Cana Island is home to the quintessential lighthouse: the 90-foot-tall tower painted a gleaming white, a red-roofed keeper’s home attached at the base, and the surrounding restless waters alternatively lapping or pounding at the rocky shore just outside the stone wall of the yard.
The 8.7-acre island rests between Moonlight Bay and North Bay just north of Baileys Harbor, but thanks to low lake levels, “island” seems a misnomer; barring a big storm there is no threat of getting one’s feet wet on the short trek across the causeway, a narrow spit of loose rock and sand.
Mike Chisolm gives tours at the lighthouse. “Welcome back to 1869,” he says as he shows me the former keepers’ living quarters. The pantry and kitchen are shown as they once were, while the living room and parlor have become the welcome center and gift shop. The exhibits chronicle the structure’s history and the stories of the keepers. The keeper’s office houses photos and audio exhibits while the second floor offers more photography and a couple of short videos.

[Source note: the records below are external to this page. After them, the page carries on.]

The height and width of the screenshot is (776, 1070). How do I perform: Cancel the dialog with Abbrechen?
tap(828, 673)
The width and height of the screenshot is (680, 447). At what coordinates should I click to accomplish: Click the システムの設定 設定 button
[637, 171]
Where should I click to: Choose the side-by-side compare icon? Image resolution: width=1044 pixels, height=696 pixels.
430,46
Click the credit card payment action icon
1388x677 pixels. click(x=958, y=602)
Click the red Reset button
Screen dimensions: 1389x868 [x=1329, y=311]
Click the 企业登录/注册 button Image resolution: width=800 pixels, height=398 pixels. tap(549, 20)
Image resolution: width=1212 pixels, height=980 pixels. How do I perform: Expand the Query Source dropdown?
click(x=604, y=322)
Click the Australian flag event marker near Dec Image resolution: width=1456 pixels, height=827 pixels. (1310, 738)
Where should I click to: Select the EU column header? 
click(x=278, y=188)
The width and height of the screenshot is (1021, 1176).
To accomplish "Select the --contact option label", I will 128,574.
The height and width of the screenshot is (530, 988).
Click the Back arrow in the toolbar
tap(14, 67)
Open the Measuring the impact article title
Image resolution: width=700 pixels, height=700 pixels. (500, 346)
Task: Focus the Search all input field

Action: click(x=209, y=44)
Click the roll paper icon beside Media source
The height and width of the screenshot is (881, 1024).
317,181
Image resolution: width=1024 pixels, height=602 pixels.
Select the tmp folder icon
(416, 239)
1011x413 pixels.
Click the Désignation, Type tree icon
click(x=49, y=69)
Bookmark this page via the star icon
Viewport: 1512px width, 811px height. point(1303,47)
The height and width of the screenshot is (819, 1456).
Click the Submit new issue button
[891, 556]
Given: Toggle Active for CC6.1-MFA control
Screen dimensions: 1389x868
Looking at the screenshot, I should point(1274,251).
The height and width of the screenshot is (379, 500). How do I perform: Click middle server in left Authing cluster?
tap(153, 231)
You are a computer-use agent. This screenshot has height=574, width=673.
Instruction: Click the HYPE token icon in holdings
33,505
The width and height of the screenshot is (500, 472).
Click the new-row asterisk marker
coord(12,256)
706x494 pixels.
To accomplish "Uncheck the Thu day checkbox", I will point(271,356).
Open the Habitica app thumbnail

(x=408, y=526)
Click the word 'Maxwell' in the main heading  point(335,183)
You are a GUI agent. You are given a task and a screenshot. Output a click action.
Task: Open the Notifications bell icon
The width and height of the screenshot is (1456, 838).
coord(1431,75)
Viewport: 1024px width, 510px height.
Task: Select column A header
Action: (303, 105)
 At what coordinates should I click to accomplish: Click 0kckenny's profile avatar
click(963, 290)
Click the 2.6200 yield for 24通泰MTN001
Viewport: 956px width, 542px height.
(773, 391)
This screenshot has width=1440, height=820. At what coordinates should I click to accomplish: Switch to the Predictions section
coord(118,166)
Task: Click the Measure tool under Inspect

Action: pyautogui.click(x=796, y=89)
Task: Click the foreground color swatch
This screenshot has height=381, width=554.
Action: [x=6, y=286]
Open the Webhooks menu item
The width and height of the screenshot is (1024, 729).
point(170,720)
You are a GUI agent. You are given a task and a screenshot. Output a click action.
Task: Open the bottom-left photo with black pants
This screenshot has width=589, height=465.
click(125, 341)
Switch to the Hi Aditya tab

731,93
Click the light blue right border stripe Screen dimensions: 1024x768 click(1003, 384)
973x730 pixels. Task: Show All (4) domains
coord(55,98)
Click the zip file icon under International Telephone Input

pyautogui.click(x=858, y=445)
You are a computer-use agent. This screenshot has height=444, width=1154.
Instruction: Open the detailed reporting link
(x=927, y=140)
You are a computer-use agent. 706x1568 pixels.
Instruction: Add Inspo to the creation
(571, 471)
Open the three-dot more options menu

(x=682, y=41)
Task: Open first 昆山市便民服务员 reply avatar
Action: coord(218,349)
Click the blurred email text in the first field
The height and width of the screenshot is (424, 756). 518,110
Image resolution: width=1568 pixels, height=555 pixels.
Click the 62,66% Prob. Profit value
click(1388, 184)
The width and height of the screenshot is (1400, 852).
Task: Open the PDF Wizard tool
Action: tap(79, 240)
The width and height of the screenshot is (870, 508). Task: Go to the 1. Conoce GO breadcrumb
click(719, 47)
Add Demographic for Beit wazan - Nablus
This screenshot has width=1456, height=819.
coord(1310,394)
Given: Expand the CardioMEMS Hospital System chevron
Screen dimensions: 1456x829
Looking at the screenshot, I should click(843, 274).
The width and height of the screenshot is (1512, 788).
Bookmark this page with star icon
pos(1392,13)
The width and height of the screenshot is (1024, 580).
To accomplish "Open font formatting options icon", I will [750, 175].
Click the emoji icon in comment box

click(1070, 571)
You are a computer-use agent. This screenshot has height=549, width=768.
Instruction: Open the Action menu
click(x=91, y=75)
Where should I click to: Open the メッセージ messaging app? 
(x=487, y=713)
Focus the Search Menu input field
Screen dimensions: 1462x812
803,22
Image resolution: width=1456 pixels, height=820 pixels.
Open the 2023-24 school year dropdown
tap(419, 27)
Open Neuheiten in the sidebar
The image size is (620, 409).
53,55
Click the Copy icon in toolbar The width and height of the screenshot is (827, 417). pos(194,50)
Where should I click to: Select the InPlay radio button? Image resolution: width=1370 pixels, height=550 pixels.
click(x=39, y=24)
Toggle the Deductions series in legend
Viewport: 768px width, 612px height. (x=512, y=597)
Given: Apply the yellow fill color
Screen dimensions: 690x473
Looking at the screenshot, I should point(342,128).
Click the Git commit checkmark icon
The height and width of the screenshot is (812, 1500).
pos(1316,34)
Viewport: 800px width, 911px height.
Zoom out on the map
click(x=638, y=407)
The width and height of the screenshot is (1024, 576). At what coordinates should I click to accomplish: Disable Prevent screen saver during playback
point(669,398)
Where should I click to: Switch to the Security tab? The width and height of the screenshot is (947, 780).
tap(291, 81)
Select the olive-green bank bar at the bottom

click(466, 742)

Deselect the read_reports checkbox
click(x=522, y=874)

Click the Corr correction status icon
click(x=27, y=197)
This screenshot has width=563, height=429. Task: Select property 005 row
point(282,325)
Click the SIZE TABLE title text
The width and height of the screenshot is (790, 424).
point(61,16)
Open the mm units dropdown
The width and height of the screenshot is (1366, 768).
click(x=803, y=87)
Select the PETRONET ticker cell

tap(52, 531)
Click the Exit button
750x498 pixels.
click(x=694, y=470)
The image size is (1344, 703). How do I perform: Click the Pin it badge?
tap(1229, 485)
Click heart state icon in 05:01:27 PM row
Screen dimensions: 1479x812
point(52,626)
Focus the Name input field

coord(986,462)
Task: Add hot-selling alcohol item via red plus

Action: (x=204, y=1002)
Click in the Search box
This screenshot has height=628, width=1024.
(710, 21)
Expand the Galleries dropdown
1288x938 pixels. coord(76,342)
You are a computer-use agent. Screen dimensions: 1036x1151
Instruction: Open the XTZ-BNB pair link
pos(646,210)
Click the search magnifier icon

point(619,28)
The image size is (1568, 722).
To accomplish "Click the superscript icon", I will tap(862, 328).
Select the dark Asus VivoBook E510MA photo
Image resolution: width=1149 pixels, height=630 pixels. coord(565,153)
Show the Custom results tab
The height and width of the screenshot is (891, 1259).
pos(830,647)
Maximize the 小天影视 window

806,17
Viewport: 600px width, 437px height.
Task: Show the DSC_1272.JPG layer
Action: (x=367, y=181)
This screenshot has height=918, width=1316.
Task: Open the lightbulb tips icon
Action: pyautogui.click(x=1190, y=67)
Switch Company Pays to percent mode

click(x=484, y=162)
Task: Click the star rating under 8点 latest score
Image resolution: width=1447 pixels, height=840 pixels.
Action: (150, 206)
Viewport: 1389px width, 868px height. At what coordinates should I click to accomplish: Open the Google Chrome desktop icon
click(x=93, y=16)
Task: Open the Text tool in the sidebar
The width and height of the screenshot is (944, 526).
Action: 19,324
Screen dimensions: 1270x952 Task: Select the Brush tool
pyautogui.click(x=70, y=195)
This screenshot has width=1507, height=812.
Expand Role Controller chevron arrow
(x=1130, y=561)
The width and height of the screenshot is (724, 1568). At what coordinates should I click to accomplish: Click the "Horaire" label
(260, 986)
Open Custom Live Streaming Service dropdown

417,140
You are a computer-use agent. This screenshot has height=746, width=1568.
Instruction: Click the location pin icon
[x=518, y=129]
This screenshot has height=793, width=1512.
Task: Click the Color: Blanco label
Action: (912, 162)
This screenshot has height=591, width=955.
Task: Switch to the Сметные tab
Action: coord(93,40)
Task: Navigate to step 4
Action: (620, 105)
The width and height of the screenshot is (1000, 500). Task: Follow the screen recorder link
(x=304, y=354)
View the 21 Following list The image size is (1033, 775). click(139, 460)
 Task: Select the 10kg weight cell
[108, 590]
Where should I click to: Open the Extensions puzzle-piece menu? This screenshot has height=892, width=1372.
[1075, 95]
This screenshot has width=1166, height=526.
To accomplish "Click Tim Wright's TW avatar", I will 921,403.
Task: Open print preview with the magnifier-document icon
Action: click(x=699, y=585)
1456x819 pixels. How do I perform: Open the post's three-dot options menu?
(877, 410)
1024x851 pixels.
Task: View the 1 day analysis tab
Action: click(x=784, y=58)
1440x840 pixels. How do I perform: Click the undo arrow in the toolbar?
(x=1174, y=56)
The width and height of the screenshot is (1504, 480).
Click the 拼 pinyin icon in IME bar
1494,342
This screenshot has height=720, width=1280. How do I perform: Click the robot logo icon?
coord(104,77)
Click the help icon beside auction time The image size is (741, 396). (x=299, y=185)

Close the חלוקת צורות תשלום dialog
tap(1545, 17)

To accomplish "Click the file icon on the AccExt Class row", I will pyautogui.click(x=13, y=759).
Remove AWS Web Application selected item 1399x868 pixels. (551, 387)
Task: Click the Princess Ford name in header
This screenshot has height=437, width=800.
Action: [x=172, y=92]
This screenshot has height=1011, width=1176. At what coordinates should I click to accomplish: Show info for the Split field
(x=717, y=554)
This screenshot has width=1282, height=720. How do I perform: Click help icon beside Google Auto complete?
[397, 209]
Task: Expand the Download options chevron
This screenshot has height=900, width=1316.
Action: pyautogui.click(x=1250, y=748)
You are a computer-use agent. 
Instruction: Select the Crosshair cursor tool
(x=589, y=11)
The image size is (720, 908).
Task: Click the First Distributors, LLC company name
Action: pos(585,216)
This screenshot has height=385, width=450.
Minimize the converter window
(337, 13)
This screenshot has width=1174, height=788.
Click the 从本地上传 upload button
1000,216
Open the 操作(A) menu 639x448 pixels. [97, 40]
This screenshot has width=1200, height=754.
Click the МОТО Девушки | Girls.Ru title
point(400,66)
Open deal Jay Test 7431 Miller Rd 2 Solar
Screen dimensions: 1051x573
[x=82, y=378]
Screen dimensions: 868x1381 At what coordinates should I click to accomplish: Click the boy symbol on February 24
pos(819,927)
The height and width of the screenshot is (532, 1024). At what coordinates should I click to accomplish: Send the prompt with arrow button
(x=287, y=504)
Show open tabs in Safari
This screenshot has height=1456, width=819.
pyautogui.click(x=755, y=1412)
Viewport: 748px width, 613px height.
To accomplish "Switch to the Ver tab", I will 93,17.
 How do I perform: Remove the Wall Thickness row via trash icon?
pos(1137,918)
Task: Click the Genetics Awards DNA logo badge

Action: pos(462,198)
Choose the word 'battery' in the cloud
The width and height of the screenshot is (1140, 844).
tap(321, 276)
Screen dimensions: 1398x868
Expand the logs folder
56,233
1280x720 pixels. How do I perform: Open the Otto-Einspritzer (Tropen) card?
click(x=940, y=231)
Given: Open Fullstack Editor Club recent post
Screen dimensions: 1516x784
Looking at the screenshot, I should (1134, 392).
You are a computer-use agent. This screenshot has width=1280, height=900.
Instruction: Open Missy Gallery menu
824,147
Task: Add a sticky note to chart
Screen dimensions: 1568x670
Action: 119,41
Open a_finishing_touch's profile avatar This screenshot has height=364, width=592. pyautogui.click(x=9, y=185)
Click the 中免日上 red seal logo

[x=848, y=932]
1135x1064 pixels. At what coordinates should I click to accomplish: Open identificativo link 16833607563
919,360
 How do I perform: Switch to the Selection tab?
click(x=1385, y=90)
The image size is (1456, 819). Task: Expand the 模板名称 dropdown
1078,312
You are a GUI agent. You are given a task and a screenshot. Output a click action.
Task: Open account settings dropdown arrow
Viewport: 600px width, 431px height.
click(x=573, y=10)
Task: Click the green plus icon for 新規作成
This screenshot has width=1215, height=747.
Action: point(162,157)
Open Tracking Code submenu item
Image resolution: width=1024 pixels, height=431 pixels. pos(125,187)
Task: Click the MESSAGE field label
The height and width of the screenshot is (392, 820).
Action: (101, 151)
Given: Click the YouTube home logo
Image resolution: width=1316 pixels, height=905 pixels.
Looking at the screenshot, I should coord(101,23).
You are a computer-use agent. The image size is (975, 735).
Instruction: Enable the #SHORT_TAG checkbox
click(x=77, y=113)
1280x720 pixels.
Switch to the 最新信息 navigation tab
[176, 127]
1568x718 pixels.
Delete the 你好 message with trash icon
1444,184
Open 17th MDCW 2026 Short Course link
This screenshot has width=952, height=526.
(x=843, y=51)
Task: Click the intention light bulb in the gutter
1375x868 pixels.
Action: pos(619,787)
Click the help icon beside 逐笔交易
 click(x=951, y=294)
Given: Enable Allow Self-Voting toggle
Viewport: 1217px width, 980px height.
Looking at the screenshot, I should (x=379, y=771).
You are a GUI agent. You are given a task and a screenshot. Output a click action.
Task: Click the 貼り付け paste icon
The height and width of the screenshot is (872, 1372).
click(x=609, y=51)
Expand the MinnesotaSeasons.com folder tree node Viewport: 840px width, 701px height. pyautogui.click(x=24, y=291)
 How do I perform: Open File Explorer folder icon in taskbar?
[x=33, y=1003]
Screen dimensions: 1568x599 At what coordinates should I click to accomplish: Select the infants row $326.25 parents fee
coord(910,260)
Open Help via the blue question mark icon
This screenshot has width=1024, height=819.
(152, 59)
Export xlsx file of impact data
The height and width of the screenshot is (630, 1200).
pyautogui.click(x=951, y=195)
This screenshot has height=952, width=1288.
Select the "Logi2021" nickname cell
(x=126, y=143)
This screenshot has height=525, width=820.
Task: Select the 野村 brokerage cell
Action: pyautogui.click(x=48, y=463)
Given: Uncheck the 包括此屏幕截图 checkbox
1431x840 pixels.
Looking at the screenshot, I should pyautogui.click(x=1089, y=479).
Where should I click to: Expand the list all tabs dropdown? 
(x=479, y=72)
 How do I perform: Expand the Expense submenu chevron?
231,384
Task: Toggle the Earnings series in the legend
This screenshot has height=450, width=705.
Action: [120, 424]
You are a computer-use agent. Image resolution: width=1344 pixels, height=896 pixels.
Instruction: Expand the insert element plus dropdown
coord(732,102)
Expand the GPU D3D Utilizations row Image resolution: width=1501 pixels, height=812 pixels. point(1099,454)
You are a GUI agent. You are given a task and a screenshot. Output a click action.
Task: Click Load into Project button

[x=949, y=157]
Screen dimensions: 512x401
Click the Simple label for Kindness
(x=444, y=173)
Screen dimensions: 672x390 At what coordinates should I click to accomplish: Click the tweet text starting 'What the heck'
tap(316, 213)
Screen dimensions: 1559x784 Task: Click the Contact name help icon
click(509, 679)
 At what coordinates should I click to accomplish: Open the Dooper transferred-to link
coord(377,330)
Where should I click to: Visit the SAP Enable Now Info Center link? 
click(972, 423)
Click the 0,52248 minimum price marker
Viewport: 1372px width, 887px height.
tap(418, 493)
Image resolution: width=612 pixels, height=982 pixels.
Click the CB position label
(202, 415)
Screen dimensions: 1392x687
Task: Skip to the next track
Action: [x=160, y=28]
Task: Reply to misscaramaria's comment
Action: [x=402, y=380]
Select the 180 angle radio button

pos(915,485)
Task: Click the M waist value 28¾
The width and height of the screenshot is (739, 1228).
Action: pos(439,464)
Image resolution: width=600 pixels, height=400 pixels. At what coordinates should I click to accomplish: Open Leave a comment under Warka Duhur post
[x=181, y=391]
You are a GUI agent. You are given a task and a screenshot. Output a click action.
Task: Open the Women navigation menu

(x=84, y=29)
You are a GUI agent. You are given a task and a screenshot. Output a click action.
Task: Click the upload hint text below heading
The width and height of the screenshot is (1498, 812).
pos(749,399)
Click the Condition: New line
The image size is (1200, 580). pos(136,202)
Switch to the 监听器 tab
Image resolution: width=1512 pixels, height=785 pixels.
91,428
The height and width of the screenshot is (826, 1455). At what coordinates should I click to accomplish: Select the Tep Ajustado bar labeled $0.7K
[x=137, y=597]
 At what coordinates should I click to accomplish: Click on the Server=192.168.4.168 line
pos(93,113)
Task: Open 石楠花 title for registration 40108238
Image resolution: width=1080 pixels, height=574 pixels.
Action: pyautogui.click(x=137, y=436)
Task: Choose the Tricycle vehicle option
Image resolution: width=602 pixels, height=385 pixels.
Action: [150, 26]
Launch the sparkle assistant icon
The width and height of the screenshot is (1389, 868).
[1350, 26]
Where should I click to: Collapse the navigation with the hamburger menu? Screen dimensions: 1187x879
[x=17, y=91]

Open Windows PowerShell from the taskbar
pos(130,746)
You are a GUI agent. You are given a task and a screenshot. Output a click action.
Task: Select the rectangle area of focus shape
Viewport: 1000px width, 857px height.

Chisolm uses a hands-on prism exhibit to demonstrate how a lighthouse works. Remarkably, the bulb itself is the size of my little finger, but a Fresnel lens uses prisms to refract the light in one direction making it visible 15 to 18 miles away. Cana Island’s is a third order lens, on a scale of six. (The first order is the largest)
While the light was once powered by kerosene, the keepers used wood stoves for heat and cooking. “We’ve since been modernized, so now there’s no heat whatsoever out here,” says Chisolm. Cana Island has been automated since 1944 and operated by the U.S. Coast Guard.
Just south of Cana, closer to Baileys Harbor are the Range Lights. When lined up from offshore, these two towers help navigators take bearings. Though there are no tours inside the structures the setting is The Ridges Sanctuary, a boreal forest preserve with unusual land formations like ripples in the earth that show the evolution of the shoreline over thousands of years.
On the other side of the peninsula between Fish Creek and Ephraim is Peninsula State Park and the Eagle Bluff lighthouse which guided traffic through the shipping channel between the mainland and some shoals not far offshore. Built in 1868, Eagle Bluff’s 43-foot-tall light and its attached house were home to keepers and their families until the light became automated in 1926. Now travelers can join guided tours of the two-story house. A similarly designed tower on Chambers Island stands sentinel over a more westerly passage straight out from the viewpoint here, but it is only reachable by boat.
For the serious lighthouse enthusiast there is Pottawatomie. Originally completed in 1837, this was the first Wisconsin lighthouse on Lake Michigan. A second construction replaced it in 1858, but in 1988 it too was dismantled. Friends of Rock Island, however, wouldn’t stand for it and the rebuilt lighthouse there today is the fruit of their efforts. Volunteers take weeklong turns staying there as guides.
Just getting to the lighthouse will take you a full day, with two ferry crossings and a mile-long hike on the small car- and bike-free island. The visit may also require you to camp overnight at the state park. But to see this remarkably remote place where one former keeper actually lived alone for 15 years is well worth the effort.